Nisso o garçom chega para
servir a comida e interrompe a conversa.
Célia apanha Joana nas
proximidades de sua casa para irem a um bar só para lésbicas.
CÉLIA: Oi
gata! Como passou daquele dia?
JOANA: Bem.
E a minha mulher como passou?
CÉLIA: Tirando
as discussões com aquele porre do meu marido, até que bem.
JOANA: Vocês
continuam se desentendendo até hoje?
CÉLIA: Quase
todos os dias. Aquele frouxo não entende que eu não tô na dele mais. Ele quer
ficar cantando de galo, tentando me botar moral, como se ele fosse macho pra
isso.
JOANA: Vocês
precisam se entender. Ou então chutar o balde logo de vez...
CÉLIA: É
isso que eu quero fazer, mas o frouxo não aceita. Toda vez que eu tento levar o
assunto adiante ele começa a fazer chantagem emocional, começa usar os filhos
como desculpa. Na boa? Não tô aguentando isso mais. Qualquer hora eu vou
resolver isso do meu jeito.
JOANA: Calma.
Relaxa. A gente não tá saindo hoje pra se divertir, pra curtir um pouco?
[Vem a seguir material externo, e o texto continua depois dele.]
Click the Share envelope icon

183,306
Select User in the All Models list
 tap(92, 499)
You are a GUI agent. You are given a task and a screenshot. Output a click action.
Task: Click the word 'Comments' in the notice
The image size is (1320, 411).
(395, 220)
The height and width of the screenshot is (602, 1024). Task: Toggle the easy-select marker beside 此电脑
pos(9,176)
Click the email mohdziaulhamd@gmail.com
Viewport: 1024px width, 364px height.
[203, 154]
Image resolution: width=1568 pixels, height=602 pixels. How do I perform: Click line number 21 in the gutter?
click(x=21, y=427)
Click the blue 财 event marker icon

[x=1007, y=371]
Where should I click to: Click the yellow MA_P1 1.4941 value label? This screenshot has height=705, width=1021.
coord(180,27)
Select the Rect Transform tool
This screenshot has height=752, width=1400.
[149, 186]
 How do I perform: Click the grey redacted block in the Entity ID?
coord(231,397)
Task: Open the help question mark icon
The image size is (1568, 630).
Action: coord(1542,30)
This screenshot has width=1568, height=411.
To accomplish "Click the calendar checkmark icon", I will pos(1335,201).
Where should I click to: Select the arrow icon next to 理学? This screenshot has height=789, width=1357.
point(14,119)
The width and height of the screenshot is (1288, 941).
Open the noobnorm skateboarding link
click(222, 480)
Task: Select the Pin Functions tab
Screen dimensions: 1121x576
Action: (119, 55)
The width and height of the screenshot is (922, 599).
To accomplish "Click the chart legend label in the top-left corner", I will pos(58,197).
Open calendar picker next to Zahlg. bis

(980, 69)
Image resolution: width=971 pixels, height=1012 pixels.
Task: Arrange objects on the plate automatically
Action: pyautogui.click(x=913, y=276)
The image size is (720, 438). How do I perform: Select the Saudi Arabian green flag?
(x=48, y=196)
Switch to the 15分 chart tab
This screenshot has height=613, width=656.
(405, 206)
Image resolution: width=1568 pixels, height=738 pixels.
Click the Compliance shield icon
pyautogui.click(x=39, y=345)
Então... Não vela a pena ficar se estressando antes da hora.
CÉLIA: Antes
da hora mesmo, porque quando eu chegar em casa vai ter outro arranca-rabo. Cretino... Ele desconfia que eu tô tendo caso
com outro homem... O sonso nem desconfia que dessa raça eu só quero distância.
As duas riem...
Bernardo conversa com Lorraine,
que enrola bombons na mesa da cozinha.
LORRAINE: Não
acredito! Você falou assim, na frente de todo mundo, que agora só quer ser
chamada de Betina?
BERNARDO: Falei.
Interrompi a chamada da professora e falei.
LORRAINE: E
ela? Como reagiu?
BERNARDO: falou
assim que os colegas podem me chamar do jeito que eu quiser, mas com relação ao
diário ela vai ter de consultar as leis. Aliás, foi por isso que eu vim aqui,
pra te pedir uma orientação. Existe mesmo essa lei?
LORRAINE: Na
verdade não é uma lei, é uma portaria da Secretaria de Educação. Mas na prática
vale a mesma coisa. E a sua professora não conhece a portaria?
BERNARDO: Ela
disse que já tinha ouvido alguma coisa a respeito, mas que não tava por dentro
dos detalhes...
LORRAINE: Existe
mesmo. Alunos acima de dezoito anos, travestis e transexuais, podem escolher
como querem ser chamados e toda a documentação escolar deve constar o nome
civil.
BERNARDO: E
você tem cópia dessa tal portaria aí?
LORRAINE: Eu
acho que aqui em casa não. Mas podemos pedir pra doutora Cacilda. Ela tem, com
certeza.
BERNARDO: Se
você puder fazer isso por mim, eu te agradeço muito.
LORRAINE: Aliás,
eu nem preciso fazer... Vá você mesmo lá na ONG e peça pra doutora Cacilda. Ela
tira uma cópia e você leva pra escola. Mas não pra professora, você leva direto
pra secretaria da escola, certo?
BERNARDO: Certo.
Vou fazer isso amanhã mesmo. Puxa! Nem sei como te agradecer.
LORRAINE: Não
precisa. Só de ver vocês, novinhas, conseguindo coisas que eu levei anos pra
conseguir, eu já fico muito feliz.
Não muito longe dali, Bebel
está prestes a terminar seu expediente. Nisso um carro vem devagarinho e para,
como se o carona tivesse interessado em fazer um programa.
CARONA: Boa
noite, gata! Vamos dar um rolé?
BEBEL: Não
vai dar gato. Eu já tô indo embora pra casa. A noite hoje foi puxada. Eu tô
cansada.
O motorista acelera o carro e o
carona puxa a alça da bolsa de Bebel e sai arrastando. Num primeiro momento
Bebel tenta correr atrás do carro na tentativa de arrancar a bolsa das mãos do
homem.
O carro ganha velocidade, até
que não conseguindo correr mais, por causa de seu salto alto, Bebel cai no
chão.
Continua amanhã...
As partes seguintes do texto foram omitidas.